I estimate multivariate regression models to compare racial disparities in doctor visits, emergency room (ER) use, and having a usual source of care between enrollees in MMC and Medicaid Fee‐for‐Service (FFS) plans. To contend with potential selection bias, I use a difference‐in‐difference analytical strategy and assess the impact of greater MHMO market share at the MSA level on Medicaid enrollees' access measures. To implement the IOM definition of racial disparity, I adjust for health status but not SES factors using a novel method to transform the distribution of health status for minority populations to approximate the white health status distribution.

Principal Findings

MMC enrollment is associated with lowered disparities in having any doctor visit in the last year for blacks, and in having any usual source of care for both blacks and Hispanics.

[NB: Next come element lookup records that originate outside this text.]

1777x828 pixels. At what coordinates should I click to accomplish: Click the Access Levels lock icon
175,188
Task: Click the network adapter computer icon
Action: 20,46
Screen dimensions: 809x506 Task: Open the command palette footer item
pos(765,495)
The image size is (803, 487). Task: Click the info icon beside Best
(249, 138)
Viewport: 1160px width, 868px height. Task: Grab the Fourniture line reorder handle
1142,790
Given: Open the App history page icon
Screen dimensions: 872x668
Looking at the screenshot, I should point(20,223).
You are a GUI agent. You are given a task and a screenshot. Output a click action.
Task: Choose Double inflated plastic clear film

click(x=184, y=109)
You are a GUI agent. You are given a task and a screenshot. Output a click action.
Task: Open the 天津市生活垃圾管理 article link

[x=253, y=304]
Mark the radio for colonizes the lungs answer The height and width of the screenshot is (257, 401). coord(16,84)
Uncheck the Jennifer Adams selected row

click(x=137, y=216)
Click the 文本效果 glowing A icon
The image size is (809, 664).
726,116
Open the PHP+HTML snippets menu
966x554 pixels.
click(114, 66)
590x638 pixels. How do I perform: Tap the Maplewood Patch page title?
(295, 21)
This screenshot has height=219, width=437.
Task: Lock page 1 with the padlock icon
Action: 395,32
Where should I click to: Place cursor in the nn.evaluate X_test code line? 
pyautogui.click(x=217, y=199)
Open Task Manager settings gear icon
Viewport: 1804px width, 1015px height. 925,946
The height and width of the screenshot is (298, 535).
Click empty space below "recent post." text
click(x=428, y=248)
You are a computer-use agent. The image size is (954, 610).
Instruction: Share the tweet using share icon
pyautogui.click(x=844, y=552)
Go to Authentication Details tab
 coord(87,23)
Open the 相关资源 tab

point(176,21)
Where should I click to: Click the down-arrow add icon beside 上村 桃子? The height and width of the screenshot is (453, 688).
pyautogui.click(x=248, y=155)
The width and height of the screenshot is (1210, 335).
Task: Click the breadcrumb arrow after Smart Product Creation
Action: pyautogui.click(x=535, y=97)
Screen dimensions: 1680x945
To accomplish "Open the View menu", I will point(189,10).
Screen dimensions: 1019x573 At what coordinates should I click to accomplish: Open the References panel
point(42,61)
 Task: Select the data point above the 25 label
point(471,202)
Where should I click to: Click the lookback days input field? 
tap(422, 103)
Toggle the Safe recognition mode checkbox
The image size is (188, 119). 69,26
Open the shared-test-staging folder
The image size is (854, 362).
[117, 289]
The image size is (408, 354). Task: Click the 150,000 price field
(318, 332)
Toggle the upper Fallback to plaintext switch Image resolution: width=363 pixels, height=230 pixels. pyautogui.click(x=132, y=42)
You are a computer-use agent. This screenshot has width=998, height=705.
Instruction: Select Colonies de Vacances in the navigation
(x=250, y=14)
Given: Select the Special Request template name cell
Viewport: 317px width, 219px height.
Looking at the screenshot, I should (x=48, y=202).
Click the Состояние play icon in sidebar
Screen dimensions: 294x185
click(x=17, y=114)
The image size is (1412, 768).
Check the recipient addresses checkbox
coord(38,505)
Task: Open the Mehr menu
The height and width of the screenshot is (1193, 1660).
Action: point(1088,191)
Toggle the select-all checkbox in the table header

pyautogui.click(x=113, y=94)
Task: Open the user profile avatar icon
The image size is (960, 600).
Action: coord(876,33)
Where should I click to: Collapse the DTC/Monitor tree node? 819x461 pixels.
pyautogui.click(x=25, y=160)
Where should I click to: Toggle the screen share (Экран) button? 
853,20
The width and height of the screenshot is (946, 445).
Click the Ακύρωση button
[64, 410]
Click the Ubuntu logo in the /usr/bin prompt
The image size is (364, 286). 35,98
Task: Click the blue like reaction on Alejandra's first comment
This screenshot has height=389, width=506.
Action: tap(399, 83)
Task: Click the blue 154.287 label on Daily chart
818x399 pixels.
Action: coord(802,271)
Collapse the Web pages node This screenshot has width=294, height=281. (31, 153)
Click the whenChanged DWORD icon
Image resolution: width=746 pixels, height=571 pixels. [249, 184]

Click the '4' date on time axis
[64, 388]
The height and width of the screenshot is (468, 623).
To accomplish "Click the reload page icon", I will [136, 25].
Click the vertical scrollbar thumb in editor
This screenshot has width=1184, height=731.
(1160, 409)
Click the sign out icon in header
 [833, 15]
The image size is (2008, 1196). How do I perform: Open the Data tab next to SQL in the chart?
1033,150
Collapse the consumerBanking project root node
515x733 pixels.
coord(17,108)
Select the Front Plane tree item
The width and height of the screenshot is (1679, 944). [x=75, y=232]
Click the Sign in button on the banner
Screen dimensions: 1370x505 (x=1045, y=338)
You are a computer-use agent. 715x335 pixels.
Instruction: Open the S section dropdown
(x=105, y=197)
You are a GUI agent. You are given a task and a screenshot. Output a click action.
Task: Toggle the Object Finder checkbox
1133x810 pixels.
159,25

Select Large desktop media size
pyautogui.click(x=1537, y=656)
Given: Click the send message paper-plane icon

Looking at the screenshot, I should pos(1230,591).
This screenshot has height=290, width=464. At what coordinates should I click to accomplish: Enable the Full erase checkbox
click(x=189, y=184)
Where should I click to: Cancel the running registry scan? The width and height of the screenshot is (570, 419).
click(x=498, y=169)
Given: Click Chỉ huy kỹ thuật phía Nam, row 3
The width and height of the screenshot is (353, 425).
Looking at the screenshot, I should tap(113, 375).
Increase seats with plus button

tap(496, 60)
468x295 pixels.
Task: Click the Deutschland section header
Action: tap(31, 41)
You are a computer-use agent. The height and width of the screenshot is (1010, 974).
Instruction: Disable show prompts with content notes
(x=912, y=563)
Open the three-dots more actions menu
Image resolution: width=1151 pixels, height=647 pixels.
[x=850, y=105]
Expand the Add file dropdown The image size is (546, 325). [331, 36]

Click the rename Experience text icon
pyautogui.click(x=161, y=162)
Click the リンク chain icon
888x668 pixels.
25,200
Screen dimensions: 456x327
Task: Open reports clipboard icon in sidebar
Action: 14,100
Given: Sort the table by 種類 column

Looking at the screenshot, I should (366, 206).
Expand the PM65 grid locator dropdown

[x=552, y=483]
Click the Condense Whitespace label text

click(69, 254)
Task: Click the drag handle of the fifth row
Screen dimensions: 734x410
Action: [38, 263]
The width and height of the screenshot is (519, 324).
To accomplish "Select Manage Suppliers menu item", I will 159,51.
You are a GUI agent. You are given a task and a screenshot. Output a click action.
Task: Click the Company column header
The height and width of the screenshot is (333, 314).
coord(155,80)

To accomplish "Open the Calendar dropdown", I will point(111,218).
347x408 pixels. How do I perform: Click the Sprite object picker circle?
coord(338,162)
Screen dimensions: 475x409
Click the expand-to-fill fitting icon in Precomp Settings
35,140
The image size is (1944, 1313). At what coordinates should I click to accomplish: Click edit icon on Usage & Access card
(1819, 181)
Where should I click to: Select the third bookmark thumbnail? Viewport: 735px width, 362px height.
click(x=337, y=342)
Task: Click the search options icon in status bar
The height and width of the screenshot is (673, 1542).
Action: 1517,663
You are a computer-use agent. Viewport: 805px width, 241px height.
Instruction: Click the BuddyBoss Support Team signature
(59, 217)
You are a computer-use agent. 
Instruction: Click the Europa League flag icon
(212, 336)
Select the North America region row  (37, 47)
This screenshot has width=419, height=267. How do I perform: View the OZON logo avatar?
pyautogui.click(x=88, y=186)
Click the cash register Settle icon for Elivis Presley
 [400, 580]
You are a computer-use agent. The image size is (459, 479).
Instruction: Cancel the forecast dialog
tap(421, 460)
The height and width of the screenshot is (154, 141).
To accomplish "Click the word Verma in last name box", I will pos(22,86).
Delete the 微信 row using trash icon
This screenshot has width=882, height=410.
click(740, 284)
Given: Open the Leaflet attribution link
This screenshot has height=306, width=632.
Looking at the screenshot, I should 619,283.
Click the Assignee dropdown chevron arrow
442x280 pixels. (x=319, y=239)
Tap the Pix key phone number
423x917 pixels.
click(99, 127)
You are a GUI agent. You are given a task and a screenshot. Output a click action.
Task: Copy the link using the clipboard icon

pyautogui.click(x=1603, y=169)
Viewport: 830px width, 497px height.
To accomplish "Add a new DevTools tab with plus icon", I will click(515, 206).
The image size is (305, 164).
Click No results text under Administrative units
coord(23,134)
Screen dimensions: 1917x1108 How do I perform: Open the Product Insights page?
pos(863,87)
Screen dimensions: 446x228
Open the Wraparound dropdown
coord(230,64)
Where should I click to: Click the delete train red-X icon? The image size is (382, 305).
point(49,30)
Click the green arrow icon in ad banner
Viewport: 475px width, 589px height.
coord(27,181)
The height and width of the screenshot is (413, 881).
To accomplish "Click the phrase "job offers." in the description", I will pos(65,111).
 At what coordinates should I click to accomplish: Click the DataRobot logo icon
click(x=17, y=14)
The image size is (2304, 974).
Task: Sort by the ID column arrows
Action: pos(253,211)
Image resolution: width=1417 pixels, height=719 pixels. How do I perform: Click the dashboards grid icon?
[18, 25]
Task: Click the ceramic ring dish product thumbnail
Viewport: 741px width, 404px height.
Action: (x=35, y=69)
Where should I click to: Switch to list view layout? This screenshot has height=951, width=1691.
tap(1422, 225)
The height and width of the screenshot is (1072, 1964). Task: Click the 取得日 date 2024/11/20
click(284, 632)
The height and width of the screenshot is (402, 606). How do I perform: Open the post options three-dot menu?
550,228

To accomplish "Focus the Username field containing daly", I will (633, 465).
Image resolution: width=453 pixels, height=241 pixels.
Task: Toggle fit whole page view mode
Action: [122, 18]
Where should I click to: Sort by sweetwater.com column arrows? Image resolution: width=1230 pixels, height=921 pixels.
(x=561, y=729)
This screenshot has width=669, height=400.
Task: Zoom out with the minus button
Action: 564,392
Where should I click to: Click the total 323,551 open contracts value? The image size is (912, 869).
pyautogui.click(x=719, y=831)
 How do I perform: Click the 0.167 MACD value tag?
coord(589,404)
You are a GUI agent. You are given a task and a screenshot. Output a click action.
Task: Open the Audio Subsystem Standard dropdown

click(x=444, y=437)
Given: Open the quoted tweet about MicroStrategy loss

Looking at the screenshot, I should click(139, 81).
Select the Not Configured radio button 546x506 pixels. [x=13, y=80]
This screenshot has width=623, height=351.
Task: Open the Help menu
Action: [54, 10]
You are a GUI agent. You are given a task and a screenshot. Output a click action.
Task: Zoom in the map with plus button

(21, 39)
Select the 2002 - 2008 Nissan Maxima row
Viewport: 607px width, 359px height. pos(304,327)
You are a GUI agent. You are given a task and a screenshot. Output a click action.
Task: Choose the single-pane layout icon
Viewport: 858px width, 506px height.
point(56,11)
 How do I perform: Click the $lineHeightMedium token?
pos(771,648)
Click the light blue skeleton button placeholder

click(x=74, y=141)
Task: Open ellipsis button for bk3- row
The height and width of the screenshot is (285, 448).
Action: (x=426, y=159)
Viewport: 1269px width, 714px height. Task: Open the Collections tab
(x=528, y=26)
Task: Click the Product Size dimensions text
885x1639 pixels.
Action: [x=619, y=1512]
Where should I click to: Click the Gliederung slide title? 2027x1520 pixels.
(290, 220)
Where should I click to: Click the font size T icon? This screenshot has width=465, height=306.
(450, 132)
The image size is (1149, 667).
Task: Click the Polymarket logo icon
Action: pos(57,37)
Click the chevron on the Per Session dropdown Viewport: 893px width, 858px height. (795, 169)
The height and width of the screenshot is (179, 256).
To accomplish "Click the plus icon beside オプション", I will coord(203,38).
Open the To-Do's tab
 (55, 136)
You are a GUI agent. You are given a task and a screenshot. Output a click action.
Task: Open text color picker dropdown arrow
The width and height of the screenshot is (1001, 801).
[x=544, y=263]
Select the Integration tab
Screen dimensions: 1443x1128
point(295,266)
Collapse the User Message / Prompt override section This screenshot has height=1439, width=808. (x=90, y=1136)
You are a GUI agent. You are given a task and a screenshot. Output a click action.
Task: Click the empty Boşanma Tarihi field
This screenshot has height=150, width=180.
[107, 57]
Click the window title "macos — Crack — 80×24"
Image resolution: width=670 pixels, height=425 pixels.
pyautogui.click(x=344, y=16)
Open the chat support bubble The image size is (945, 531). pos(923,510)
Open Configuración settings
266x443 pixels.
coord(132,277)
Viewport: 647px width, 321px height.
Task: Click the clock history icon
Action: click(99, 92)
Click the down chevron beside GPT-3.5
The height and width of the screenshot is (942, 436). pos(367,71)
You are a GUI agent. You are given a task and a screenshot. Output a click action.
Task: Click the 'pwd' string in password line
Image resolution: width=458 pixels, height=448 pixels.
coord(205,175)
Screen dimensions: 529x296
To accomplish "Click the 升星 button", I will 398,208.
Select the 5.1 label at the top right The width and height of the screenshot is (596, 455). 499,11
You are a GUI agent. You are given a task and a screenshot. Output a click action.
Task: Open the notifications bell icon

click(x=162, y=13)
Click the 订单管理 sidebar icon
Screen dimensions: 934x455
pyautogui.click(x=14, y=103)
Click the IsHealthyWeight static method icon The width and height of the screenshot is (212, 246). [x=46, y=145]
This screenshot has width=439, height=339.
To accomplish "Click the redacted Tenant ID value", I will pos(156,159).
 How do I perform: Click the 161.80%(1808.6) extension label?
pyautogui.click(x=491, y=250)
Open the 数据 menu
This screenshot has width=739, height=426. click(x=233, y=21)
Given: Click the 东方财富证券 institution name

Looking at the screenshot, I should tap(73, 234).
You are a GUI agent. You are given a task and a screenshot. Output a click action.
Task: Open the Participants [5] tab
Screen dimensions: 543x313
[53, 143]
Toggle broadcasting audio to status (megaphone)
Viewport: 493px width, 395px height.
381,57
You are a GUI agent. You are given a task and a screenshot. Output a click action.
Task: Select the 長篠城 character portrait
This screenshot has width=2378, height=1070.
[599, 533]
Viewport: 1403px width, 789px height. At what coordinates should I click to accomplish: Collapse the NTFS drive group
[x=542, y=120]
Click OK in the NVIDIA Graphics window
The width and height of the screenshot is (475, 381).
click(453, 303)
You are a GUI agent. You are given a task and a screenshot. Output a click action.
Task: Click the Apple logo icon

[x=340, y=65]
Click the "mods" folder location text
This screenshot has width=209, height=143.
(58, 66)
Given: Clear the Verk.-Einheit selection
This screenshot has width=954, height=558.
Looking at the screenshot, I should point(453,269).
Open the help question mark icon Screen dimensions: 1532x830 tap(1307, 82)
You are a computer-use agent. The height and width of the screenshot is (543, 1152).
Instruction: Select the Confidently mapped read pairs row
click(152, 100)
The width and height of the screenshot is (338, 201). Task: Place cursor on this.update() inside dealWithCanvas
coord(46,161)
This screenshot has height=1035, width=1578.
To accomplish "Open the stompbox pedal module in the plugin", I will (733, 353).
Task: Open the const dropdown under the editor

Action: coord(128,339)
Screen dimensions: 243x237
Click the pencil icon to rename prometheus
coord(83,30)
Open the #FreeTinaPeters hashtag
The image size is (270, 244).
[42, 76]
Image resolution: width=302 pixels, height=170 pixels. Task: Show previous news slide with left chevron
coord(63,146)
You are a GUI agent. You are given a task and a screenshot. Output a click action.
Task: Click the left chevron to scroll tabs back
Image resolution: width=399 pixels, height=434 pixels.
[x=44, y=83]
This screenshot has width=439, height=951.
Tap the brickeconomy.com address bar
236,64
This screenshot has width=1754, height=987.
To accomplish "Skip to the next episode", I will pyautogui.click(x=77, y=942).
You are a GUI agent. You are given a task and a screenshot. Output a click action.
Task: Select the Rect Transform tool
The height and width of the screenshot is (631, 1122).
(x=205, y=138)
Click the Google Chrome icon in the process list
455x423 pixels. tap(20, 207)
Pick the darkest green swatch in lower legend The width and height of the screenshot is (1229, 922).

Increasing Medicaid HMO market share lowered disparities in having any doctor visits in the last year for both blacks and Hispanics. Although disparities in most other measures were not much affected, black–white ER use disparities exist among MMC enrollees and in areas of high MHMO market share.


MMC programs' reduction of some disparities suggests that recent shifts in Medicaid policy toward managed care plans have benefited minority enrollees. Future research should investigate whether black–white disparities in ER use within MMC groups represent the flexibility of MMC plans to locate primary care in ERs or an inefficient delivery of care.